Saved entries

####################

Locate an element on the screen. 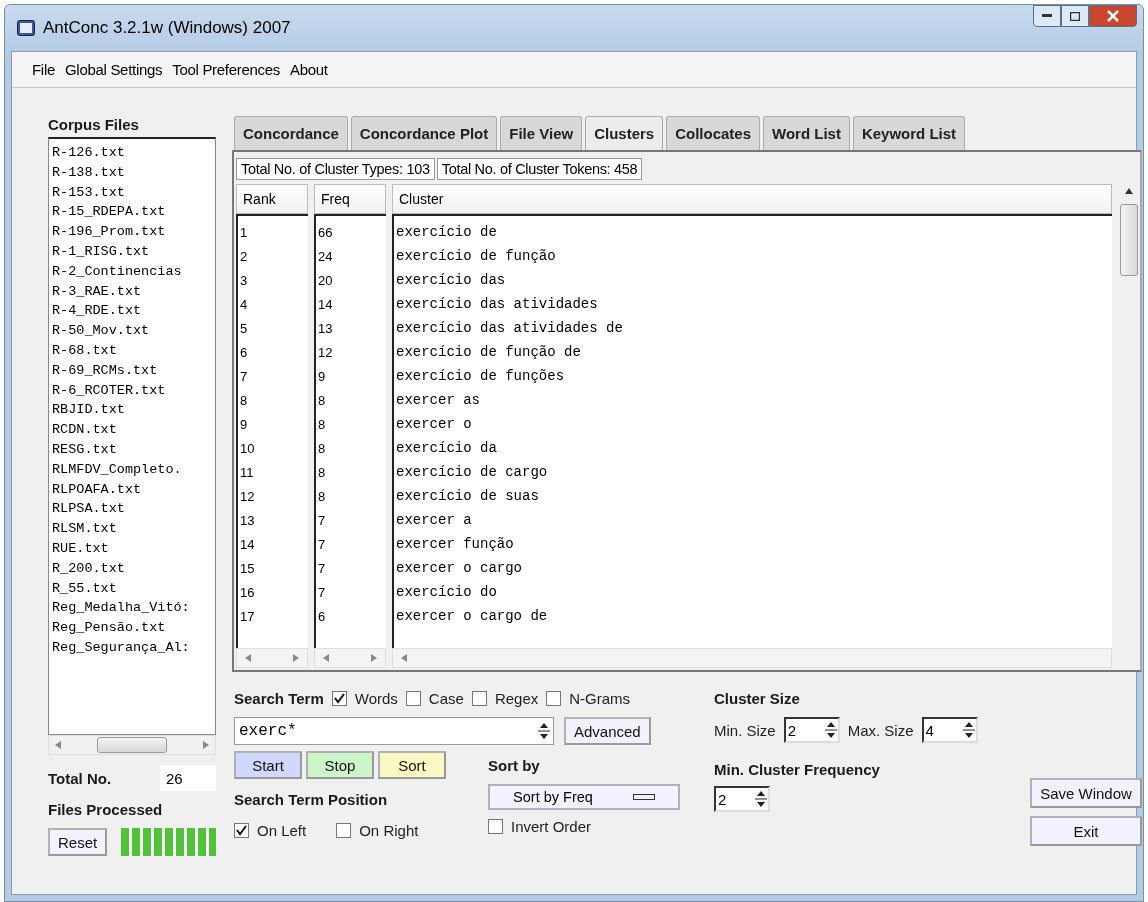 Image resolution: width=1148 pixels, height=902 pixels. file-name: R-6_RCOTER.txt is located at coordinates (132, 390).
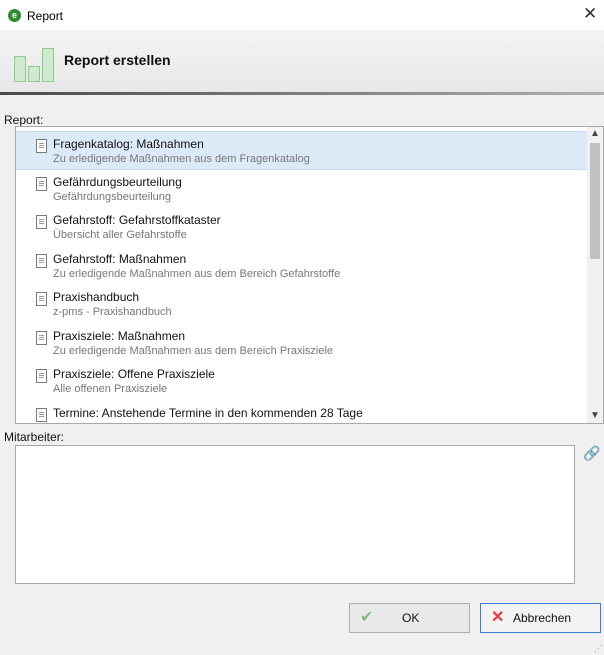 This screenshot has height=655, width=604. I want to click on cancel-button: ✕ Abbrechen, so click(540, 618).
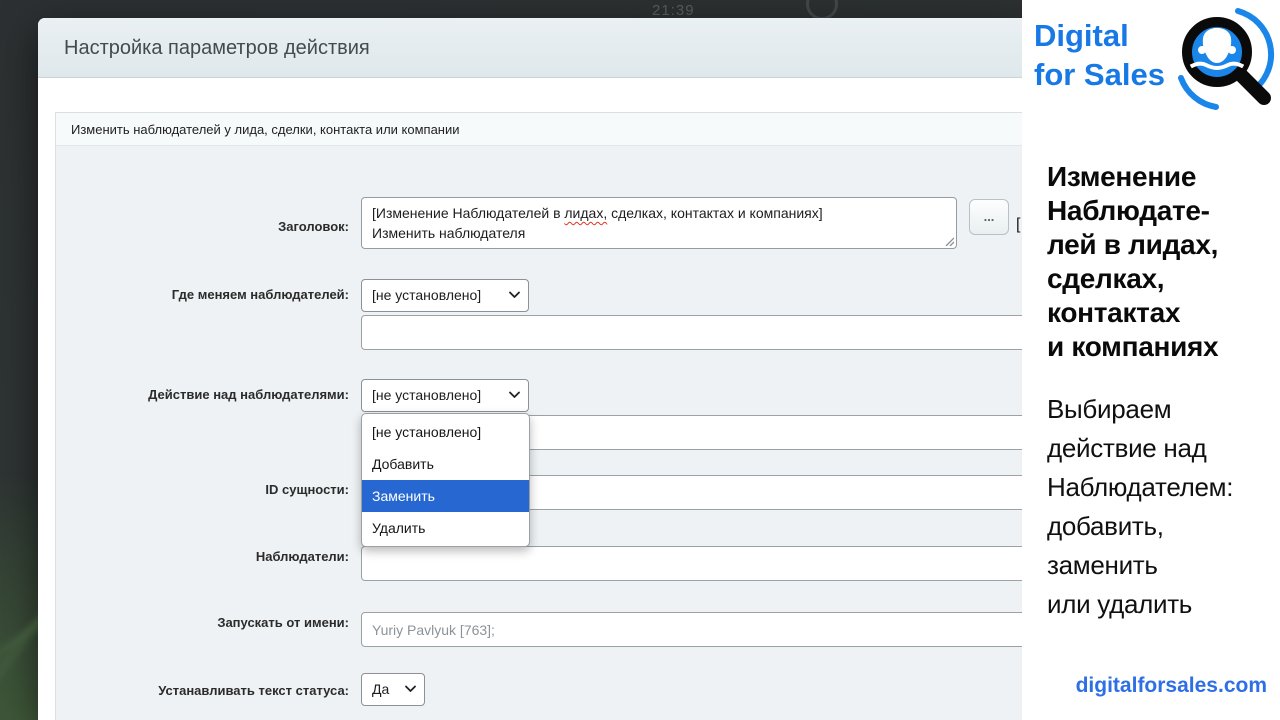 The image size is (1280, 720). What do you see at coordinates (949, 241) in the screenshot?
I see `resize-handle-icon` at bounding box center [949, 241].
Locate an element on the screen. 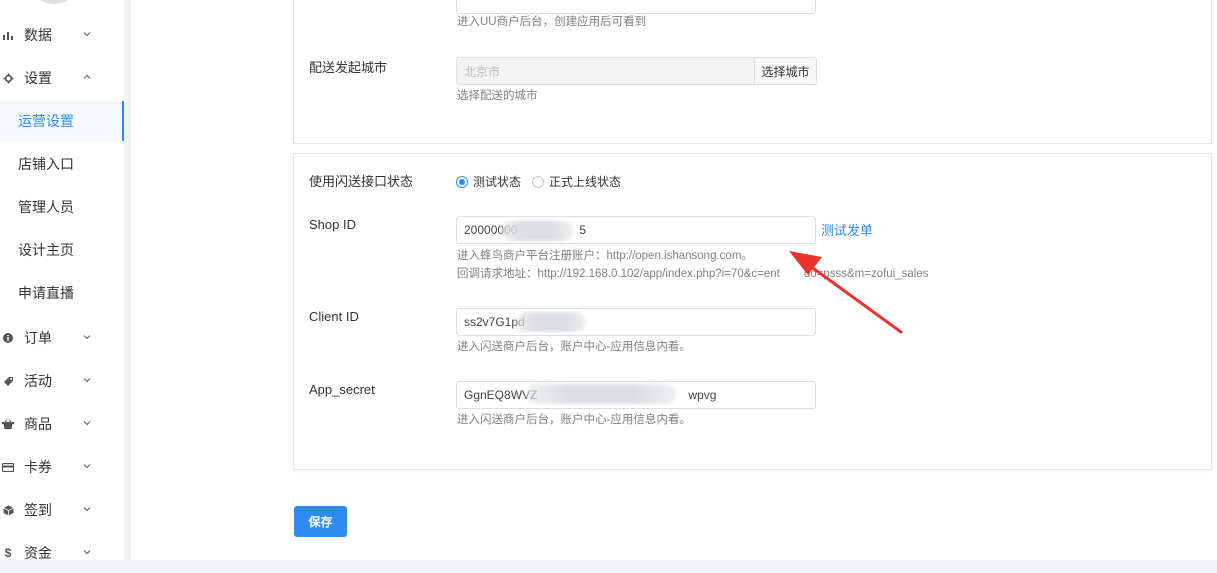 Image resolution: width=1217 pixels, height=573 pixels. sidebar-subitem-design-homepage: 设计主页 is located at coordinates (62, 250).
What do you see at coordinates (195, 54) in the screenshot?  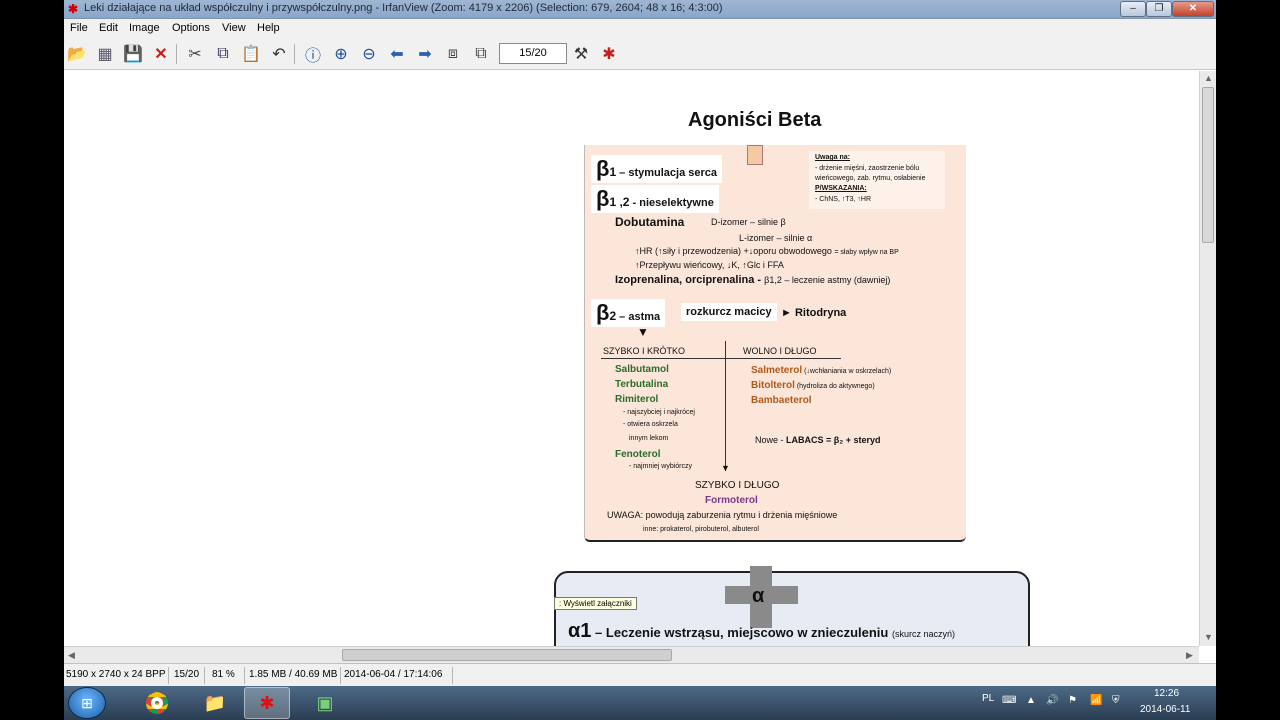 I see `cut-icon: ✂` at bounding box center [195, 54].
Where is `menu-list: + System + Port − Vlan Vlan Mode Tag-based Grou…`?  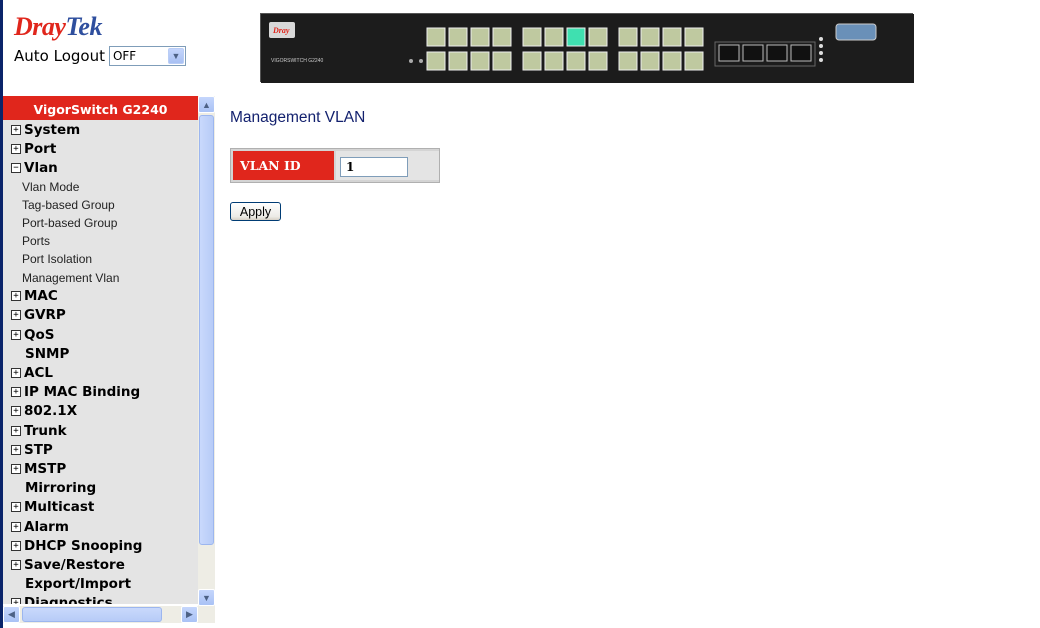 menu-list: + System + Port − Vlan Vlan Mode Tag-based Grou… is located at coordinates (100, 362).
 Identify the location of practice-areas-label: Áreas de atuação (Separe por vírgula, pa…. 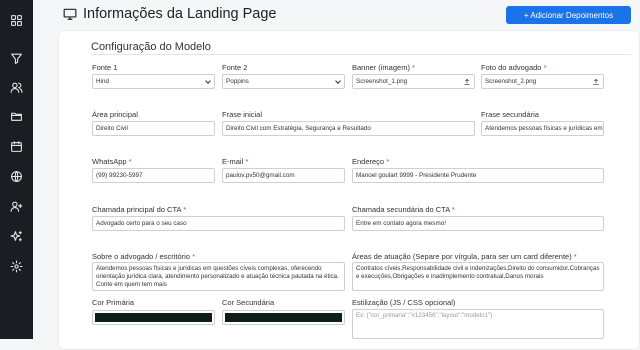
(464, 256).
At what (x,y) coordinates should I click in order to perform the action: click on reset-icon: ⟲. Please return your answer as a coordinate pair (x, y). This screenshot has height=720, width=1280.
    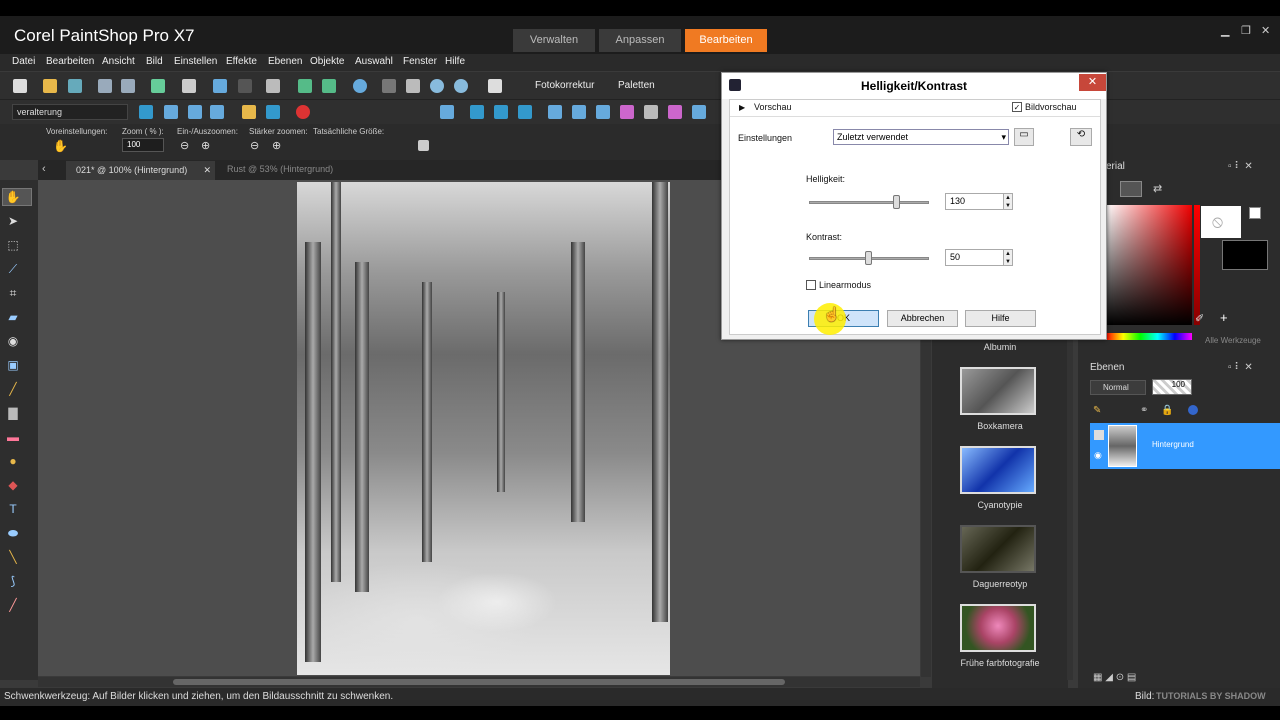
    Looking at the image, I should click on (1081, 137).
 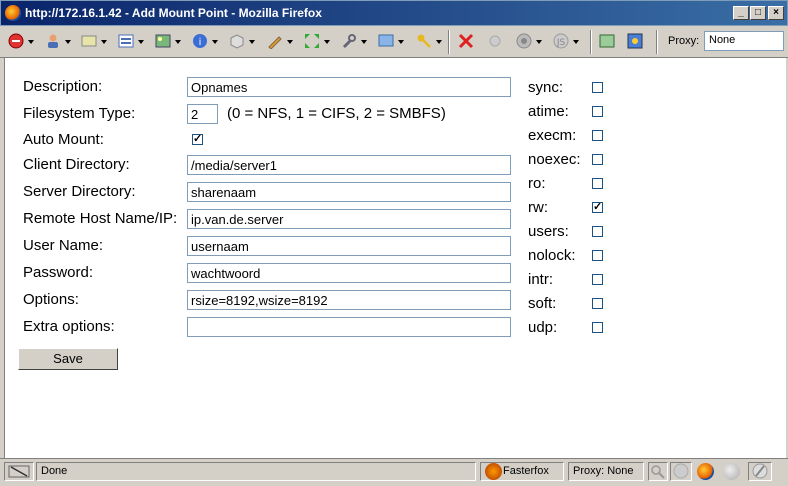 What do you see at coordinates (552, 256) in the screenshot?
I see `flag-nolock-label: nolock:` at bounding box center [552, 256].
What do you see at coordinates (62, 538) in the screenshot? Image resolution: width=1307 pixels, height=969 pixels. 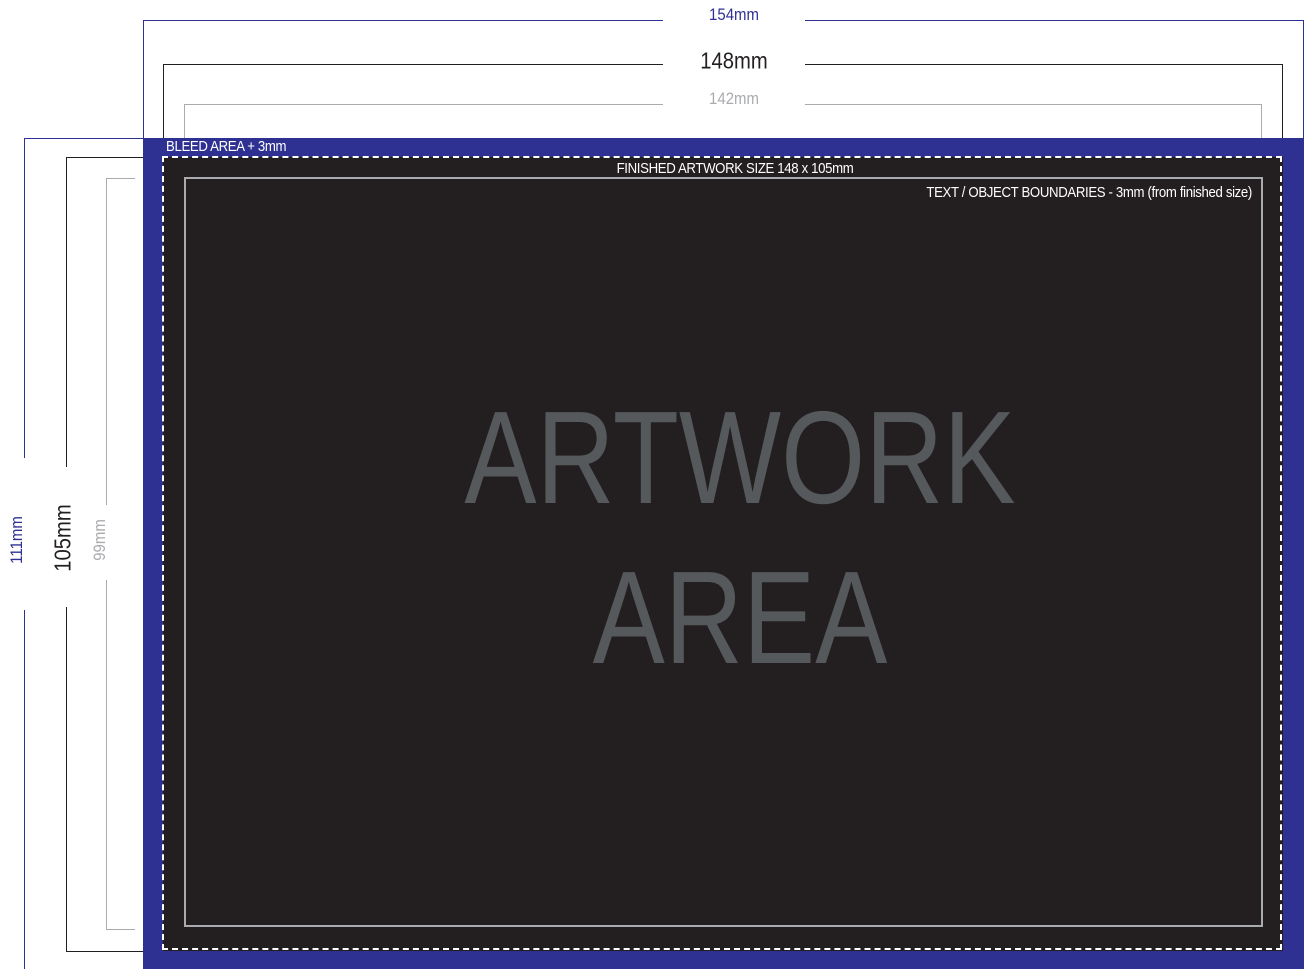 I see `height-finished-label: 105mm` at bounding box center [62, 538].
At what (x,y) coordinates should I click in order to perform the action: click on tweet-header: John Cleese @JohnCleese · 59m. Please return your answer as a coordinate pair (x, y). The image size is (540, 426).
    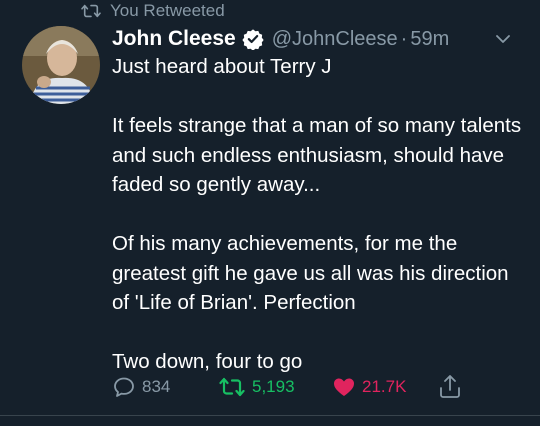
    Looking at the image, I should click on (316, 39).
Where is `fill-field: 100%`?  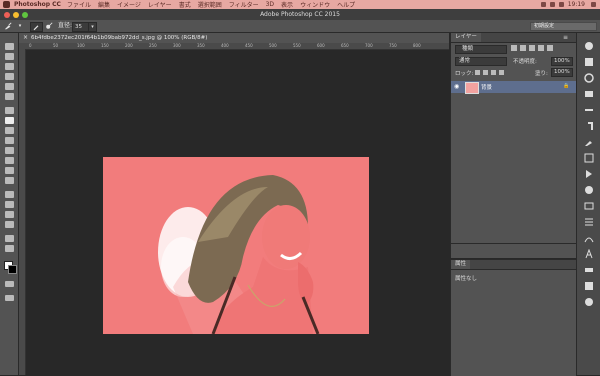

####################

Put everything in the entries from the line containing "has height=720, width=1280." down to the line containing "Looking at the image, I should click on (1081, 137).", both ends included, into a numbered list. Skip blank lines and leave the pictures out.

1. At what (x,y) coordinates should I click in order to perform the action: click on reset-icon: ⟲. Please return your answer as a coordinate pair (x, y). This screenshot has height=720, width=1280.
2.     Looking at the image, I should click on (1081, 137).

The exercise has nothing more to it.